Il termine “pazienti professionisti” suona strano, ma esiste e lo si deve far esistere: lo dice l'esperienza quotidiana della persona affetta da patologia rara e dei suoi familiari. Una quotidianità che deve essere interiorizzata e sfociare in “valore” per la comunità e questo avviene solo quando tutti gli attori del sistema sono considerati “alla pari” e dove è riconosciuta l'importanza di quel valore.
Questo è ben esplicito nelle raccomandazioni europee del 2009 (2009/C 151/02) che “richiamano” gli Stati Membri a includere i pazienti nei tavoli decisionali. L'Italia però continua a non ottemperare ad esse.
Il “paziente professionista esperto” nel 2013 non ha partecipato alla stesura del Piano nazionale malattie rare, non è stato componente della commissione sullo screening neonatale allargato, sebbene la spinta ad affrontare la questione è partita proprio dall'associazionismo; non è componente della commissione sulla definizione delle European Reference Network la cui composizione è stata implementata nel luglio 2015 ma ancora una volta viene “consultato” in sede ministeriale di Via Ribotta il prossimo 10 dicembre 2015.

E' dall'approvazione del PNMR che si attende la costituzione del Comitato nazionale malattie rare, con caratteristiche di multidisciplinarità e multiprofessionalità, per attuare i diversi punti previsti da questo importante documento. La speranza è sempre stata che fosse designato e insediato il più presto possibile anche per uniformare le politiche socio-sanitarie e assistenziali in tema di malattia rara nel nostro paese, vista la profonda inequità di trattamento che vivono i pazienti o per le differenze di politiche sanitarie regionali o perché escluse da una lista obsoleta che crea una discriminazione tra malati. Discriminazione che, lo continuo a sottolineare, è anticostituzionale.

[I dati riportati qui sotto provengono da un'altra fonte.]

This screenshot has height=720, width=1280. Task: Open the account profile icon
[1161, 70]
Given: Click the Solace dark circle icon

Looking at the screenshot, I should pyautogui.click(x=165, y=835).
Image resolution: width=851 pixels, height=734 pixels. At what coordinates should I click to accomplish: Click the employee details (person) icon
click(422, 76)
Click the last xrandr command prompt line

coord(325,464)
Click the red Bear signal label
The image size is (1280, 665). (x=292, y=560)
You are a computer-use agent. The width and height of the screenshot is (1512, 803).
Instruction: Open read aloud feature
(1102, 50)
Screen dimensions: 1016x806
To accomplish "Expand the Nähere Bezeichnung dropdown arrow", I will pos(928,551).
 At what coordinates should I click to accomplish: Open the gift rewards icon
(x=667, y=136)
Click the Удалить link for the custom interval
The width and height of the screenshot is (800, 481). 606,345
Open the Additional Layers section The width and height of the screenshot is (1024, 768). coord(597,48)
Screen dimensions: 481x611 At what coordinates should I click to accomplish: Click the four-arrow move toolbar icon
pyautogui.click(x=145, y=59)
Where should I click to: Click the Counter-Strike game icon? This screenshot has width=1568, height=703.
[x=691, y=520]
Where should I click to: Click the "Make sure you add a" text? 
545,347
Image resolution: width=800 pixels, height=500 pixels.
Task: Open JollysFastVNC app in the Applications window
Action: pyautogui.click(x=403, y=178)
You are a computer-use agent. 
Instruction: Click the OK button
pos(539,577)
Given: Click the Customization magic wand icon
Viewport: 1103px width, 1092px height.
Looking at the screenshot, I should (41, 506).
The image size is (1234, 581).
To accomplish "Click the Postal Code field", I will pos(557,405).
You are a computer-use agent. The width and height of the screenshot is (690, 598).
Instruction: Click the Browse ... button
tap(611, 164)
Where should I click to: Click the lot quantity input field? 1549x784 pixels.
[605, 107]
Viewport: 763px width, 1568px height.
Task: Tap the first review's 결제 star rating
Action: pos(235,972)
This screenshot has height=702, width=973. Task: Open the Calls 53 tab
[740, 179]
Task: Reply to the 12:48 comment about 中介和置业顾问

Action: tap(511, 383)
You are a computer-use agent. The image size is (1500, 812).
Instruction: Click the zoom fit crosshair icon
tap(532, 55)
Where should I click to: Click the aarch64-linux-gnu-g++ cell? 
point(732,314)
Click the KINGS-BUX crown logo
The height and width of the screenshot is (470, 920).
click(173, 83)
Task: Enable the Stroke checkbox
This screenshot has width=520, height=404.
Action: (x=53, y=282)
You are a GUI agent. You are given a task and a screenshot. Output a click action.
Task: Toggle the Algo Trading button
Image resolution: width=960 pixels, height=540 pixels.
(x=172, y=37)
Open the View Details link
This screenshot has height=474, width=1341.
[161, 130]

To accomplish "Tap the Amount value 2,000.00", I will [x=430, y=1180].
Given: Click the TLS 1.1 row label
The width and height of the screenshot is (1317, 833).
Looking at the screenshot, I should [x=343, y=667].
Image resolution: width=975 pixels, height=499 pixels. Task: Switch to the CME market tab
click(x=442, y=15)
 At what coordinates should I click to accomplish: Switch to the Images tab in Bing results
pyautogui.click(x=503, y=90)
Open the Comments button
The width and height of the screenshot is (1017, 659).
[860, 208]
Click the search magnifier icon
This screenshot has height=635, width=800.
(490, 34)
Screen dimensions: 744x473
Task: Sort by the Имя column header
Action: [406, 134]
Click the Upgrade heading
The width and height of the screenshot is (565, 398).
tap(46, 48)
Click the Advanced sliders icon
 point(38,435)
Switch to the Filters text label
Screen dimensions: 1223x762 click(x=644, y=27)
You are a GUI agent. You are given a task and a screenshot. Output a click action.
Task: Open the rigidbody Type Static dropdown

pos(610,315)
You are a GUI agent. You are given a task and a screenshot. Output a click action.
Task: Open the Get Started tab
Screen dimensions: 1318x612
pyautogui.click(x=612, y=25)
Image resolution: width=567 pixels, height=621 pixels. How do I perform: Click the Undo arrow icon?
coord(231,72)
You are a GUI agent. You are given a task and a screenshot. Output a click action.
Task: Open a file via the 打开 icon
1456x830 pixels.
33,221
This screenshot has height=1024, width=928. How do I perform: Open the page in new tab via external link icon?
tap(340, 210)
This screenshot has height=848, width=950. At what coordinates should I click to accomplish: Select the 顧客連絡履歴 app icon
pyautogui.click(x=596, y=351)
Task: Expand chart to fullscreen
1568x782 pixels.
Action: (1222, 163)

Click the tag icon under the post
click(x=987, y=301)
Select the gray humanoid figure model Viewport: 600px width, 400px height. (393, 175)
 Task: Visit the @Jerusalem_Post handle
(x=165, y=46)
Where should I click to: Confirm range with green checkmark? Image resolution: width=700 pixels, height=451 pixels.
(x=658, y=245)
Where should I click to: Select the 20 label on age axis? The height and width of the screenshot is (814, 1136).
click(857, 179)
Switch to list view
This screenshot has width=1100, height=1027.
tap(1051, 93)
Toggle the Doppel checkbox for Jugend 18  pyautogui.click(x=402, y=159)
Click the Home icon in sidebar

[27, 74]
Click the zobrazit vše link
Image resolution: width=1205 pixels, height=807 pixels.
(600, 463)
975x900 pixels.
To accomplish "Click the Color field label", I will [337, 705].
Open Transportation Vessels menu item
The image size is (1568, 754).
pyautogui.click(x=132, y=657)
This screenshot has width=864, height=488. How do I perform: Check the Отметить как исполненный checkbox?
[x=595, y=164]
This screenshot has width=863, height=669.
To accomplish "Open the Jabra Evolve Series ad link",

Un appuntamento organizzato senza coinvolgere una rappresentanza delle Regioni che sono le titolate all'erogazione dell'assistenza sanitaria e socio-assitenziale anche perché è giusto ricordare che le malattie rare sono una priorità di Sanità Pubblica e sono materia concorrente. Invece ci troviamo davanti a una ennesima fase di ascolto e recepimento di suggerimenti e istanze che non premia chi ha già portato avanti progetti importanti e, soprattutto, non dà risposte né offre soluzioni per alcune questioni urgenti che rimangono perennemente aperte:
•aggiornamento dell'elenco MR, con conseguente separazione dalla procedura di aggiornamento dei Lea;
•inserimento nei Lea degli screening neonatale allargato per le MME, nel rispetto dei dati genetici;
•l'inesistenza dei processi di valutazione e monitoraggio delle diverse azioni di piano;
•l'evoluzione delle funzioni dei Comitati etici.
Ma la comunità dei malati rari continuerà a portare avanti le sue istanze affrontabili solo con azioni partecipate e il vero appuntamento è il 29 febbraio 2016: la giornata delle malattie rare che si celebra annualmente in tutto il mondo che non a caso ha come slogan per il prossimo anno: “Join us in making the voice of rare diseases heard!”